Of course there are other ways in which the OP's dd could also be risking her health, Klingy. But that is hardly relevant here, as this is the specific way in which this specific girl is risking her health.

If an OP came on here worrying about a teen's smoking, we wouldn't all be piling in to say "oh, but there's other people out there who are far unhealthier in other ways than smokers, why are people so judgey about smokers".

I do absolutely agree though that the OP needs to watch her thinking and language around this girl, so she doesn't slip into fat-shaming territory: safer to keep it all about wellbeing and health risks.

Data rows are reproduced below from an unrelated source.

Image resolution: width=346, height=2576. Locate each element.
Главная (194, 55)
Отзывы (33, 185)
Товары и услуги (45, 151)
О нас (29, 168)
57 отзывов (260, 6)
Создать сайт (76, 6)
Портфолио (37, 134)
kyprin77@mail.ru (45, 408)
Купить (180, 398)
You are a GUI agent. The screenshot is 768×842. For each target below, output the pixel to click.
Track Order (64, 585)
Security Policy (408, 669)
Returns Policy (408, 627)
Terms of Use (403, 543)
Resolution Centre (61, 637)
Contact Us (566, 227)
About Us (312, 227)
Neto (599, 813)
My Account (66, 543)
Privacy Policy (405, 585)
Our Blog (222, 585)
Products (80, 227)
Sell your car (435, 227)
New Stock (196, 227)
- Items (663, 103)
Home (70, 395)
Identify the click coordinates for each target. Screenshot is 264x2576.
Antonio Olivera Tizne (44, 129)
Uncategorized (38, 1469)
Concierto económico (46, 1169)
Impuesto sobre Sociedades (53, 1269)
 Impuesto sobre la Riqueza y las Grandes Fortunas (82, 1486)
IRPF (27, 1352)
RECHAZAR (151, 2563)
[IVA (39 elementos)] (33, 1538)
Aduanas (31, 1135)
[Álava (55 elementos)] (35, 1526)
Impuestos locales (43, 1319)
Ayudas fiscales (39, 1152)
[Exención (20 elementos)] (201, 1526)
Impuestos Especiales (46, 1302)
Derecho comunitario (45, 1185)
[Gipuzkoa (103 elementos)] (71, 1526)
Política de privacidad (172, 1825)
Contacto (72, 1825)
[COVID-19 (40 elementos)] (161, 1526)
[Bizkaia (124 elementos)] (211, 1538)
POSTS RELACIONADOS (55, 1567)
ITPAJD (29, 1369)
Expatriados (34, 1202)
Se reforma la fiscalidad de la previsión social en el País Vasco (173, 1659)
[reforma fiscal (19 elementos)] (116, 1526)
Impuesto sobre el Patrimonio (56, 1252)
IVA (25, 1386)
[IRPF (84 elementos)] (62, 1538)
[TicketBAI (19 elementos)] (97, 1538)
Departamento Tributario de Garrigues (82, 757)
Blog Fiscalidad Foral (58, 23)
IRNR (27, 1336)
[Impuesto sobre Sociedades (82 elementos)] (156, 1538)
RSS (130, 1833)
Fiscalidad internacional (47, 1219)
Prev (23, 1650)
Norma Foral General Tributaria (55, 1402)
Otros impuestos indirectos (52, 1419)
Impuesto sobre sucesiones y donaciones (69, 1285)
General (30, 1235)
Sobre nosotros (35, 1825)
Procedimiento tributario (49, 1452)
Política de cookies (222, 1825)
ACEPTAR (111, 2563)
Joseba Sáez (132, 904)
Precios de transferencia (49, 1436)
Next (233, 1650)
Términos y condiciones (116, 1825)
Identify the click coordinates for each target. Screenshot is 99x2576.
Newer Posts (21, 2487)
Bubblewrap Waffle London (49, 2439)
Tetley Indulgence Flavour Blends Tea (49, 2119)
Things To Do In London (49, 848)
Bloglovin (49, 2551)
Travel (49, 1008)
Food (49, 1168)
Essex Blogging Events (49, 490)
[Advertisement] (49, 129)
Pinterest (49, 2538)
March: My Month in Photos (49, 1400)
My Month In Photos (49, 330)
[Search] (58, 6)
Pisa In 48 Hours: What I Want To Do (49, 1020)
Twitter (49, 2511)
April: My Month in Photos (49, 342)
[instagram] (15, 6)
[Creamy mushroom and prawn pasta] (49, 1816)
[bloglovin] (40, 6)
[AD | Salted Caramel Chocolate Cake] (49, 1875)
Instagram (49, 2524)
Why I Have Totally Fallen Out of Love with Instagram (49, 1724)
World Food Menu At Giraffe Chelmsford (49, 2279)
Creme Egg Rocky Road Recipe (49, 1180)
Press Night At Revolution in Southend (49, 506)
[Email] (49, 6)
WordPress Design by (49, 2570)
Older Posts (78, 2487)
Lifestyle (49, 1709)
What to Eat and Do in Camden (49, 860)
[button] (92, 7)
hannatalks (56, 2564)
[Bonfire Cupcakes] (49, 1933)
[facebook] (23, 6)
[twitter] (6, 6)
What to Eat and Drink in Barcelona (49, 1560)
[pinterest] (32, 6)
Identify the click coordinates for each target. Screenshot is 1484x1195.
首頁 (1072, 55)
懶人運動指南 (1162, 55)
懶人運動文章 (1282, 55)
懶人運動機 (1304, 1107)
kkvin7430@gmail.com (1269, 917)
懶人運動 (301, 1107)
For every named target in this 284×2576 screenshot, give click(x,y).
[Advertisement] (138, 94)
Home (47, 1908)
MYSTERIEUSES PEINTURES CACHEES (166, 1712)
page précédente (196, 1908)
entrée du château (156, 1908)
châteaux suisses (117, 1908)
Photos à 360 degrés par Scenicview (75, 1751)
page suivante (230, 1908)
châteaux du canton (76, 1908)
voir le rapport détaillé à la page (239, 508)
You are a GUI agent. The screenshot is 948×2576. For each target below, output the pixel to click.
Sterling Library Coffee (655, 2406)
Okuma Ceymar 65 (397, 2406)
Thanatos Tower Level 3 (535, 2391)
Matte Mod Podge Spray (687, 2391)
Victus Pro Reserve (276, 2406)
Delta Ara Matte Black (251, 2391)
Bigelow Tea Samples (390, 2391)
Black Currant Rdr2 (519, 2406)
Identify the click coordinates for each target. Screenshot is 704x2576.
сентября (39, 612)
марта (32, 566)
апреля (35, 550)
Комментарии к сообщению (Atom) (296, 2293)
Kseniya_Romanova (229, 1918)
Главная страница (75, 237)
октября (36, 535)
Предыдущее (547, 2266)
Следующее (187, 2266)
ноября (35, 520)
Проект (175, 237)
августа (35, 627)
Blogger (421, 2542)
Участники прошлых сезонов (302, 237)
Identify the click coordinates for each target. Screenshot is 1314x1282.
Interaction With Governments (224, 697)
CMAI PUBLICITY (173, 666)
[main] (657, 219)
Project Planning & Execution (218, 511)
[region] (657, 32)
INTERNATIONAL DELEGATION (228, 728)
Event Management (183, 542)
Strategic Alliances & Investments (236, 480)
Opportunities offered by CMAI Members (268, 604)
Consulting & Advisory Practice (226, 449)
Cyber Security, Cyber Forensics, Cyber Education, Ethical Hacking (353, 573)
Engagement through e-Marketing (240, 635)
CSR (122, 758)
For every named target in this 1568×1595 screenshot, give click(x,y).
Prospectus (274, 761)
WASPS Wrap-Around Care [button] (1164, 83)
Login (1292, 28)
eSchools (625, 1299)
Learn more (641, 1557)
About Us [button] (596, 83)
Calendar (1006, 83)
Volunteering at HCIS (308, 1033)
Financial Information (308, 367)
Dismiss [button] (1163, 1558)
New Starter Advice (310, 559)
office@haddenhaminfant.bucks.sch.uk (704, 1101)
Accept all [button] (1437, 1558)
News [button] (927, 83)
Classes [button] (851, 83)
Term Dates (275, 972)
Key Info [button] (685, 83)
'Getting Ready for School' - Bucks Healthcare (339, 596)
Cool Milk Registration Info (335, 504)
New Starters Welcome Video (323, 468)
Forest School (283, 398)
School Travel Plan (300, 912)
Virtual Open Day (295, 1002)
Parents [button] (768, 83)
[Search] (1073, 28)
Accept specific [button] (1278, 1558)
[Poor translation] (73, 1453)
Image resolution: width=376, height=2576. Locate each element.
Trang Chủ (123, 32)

BicycleRider · 23/01/2017 13:55

Somebody else has already said this but have you considered she might be pregnant?

corythatwas · 23/01/2017 13:55

Idefix and Indigo make good practical suggestions: make it about her tiredness and use the GP as an entrance path to wherever you might end up going.

Rarelondon · 23/01/2017 13:58

A few comments have really struck a chord with me and I appreciate the responses can't reply fast enough!
Interesting to tackle this as self harm rather than just in the practical sense.
I realise that food issues have underlying psychological aspects to them.
Also I am tempted to say she has quite a happy comfortable life and perhaps it's the selfish part of me that thinks she is just being greedy and purposefully ignorant about this.
I spend one on one time with her, ask her questions about her life, chat, laugh with her take an interest in her interests.
I cannot turn a blind eye to her weight gain however.
I don't want her life to be harder by carrying too much extra weight. I don't want her to have health complications due to being overweight.
She is academically bright she has a good future ahead of her and I need her to make the connection between what food she puts in her mouth and the outcome to her body. I also think being overweight can trigger any mh issues and then that becomes a vicious cycle?
I am comfortable with my own weight right now there are things I could improve and try to, but i am a size 12, 5'7ish. I feel healthy i am happy with that.
I would say i am a healthy eater, I buy good natural foods for the most parts.
I have said she can have as much fruit and vegetables as she likes. I often make her tuna jacket potatoes or stir fry, chicken and veg that kind of thing.
But if it is because she is hiding depression and/or is addicted to food I think she will just get the junk she craves elsewhere.
I will talk to her after school today,without nagging, (hate that word) and see if she will confide anything to me as to how she is feeling.
I am really searching for a breakthrough moment with her but maybe I am out of my depth to keep trying to help her on my own.

OP posts:
KlingybunFistelvase · 23/01/2017 14:01

Oh ffs cory. I was just trying to explain where I thought caking was coming from, as another poster was arguing with her in, what I interpreted as a very black and white, 'fat = unhealthy, and aren't people just awful for getting FAT and letting their children get fat' kind of way. I was just trying to point out that it isn't necessarily that clear cut.

And thanks for your sympathies for my late mum. I guess you had important things to worry about, like scoring points in the great game of "who can be the most virtuous".